Reading time: two minutes.
I’m always pleasantly surprised when our retreat evaluations indicate that for many couples, the financial workshop offered by our friend Eustolio Gomez from Concordia Plan Services was the most significant part of the retreat!
I’m not surprised that Eustolio does such a good job, I’m just glad to hear that the message of financial wellness is addressed in a way that it helps professional church work families who are experiencing stress and anxiety in their financial lives.
As I listen to table conversations where couples offer counsel to one another, I often hear that couples had their breakthrough in financial health when they finally said to each other, “Let’s get some advice.” Maybe that’s a good place to wrap up my thoughts on the best advice I’ve heard from you through the years.
We kingdom workers try our best to manage this paradox of our profession on a daily basis: this calling so expensive to prepare for, and with such modest financial remuneration. While not the case for all workers in the church, a large percentage of us struggle to make ends meet. The extra burden of educational debt can put us in a very challenging place.
Why are church workers so hesitant to get the advice we need to work through the financial challenges we face? I think there are a number of answers, that include:
- We’re expected to be experts on every topic and the expectation to have every area of our life in perfect balance keeps us from seeking help.
- It’s a topic that’s often too emotional for couples to bring up with one another, so we don’t get help. If we can’t talk openly about it with our spouse, how can we even think about getting outside advice?
- We’re uncertain about where to seek confidential help.
When we can say to one another, “Let’s get some advice,” we’re breaking through those first two barriers. Baptismal grace is our encouragement to do away with the sinful pride that let’s unreasonable expectations of self or the fear of a conversation that might be uncomfortable. God’s grace teaches us to say, “I need Your help, Lord.” It helps us to recognize that God’s help often comes through the wisdom of others.
So where do we go for help and advice through the challenges of managing scarce financial resources? There are a couple places to start.
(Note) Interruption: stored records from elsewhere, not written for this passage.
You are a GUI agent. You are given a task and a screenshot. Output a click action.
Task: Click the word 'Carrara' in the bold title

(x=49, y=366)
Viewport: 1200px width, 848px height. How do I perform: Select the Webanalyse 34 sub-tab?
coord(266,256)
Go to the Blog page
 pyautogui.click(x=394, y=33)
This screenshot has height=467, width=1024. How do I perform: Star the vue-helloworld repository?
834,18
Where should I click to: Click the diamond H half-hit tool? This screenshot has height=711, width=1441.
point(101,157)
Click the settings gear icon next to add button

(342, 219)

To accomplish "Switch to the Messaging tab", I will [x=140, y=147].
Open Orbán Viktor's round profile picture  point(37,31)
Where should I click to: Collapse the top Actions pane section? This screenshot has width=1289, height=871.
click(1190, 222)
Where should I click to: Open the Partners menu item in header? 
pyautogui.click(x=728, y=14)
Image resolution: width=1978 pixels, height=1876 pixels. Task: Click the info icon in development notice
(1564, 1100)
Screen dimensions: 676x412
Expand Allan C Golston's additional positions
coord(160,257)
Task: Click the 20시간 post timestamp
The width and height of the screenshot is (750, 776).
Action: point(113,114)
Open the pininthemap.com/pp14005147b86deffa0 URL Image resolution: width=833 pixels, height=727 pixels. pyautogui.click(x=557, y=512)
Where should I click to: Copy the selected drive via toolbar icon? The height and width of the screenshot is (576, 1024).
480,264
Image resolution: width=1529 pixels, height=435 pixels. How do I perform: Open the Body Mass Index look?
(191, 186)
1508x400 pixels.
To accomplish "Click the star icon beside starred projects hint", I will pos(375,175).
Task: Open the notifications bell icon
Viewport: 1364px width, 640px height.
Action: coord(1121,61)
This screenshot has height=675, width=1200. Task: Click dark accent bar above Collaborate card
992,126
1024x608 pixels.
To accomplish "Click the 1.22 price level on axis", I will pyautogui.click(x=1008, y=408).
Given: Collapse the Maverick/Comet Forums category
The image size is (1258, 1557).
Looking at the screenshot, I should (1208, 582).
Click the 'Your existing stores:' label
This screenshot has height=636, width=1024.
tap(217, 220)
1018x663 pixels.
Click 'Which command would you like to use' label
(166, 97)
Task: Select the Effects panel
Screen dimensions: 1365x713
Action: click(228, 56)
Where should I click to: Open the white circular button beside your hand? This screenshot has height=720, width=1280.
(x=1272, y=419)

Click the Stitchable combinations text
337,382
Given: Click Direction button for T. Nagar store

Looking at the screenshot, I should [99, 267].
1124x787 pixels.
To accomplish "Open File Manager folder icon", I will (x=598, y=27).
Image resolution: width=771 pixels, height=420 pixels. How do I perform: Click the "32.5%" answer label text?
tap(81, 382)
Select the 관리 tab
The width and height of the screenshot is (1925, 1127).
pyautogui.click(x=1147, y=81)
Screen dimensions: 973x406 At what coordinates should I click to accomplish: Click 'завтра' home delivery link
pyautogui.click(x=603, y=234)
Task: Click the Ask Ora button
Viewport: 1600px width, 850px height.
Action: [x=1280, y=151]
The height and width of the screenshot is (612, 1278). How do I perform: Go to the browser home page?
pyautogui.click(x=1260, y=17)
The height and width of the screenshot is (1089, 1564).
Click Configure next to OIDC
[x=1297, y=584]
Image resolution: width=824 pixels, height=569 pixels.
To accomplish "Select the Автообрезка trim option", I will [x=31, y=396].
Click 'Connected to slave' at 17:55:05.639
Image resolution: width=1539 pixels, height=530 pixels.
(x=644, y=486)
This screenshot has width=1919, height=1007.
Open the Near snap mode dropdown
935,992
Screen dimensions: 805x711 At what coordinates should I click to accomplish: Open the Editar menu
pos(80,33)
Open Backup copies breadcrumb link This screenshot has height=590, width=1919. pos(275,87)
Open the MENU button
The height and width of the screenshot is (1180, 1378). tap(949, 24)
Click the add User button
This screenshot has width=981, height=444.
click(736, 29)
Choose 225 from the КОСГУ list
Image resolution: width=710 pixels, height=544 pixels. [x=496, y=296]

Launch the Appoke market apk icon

First, ask a trusted friend. A fellow pastor or a congregational member might suggest a trustworthy financial advisor. Someone at your bank might have a referral also. Carol and I have been blessed by the wise, confidential counsel and advice of some really terrific Thrivent field agents over the years.
Those who have been to our retreats know that Eustolio Gomez is a great resource. He’s glad to offer advice or a recommendation of where you might seek counsel. Concordia Plan members should also not forget the Employee Assistance Program number on the back of their insurance card. The Pastoral Care Network exists also for this purpose.
And don’t forget that your District President would much rather hear from you sooner than later.
“Let’s get some advice” is great advice. Thanks again for the blessing you have been to me in sharing your wisdom.
And, as always, thanks for reading.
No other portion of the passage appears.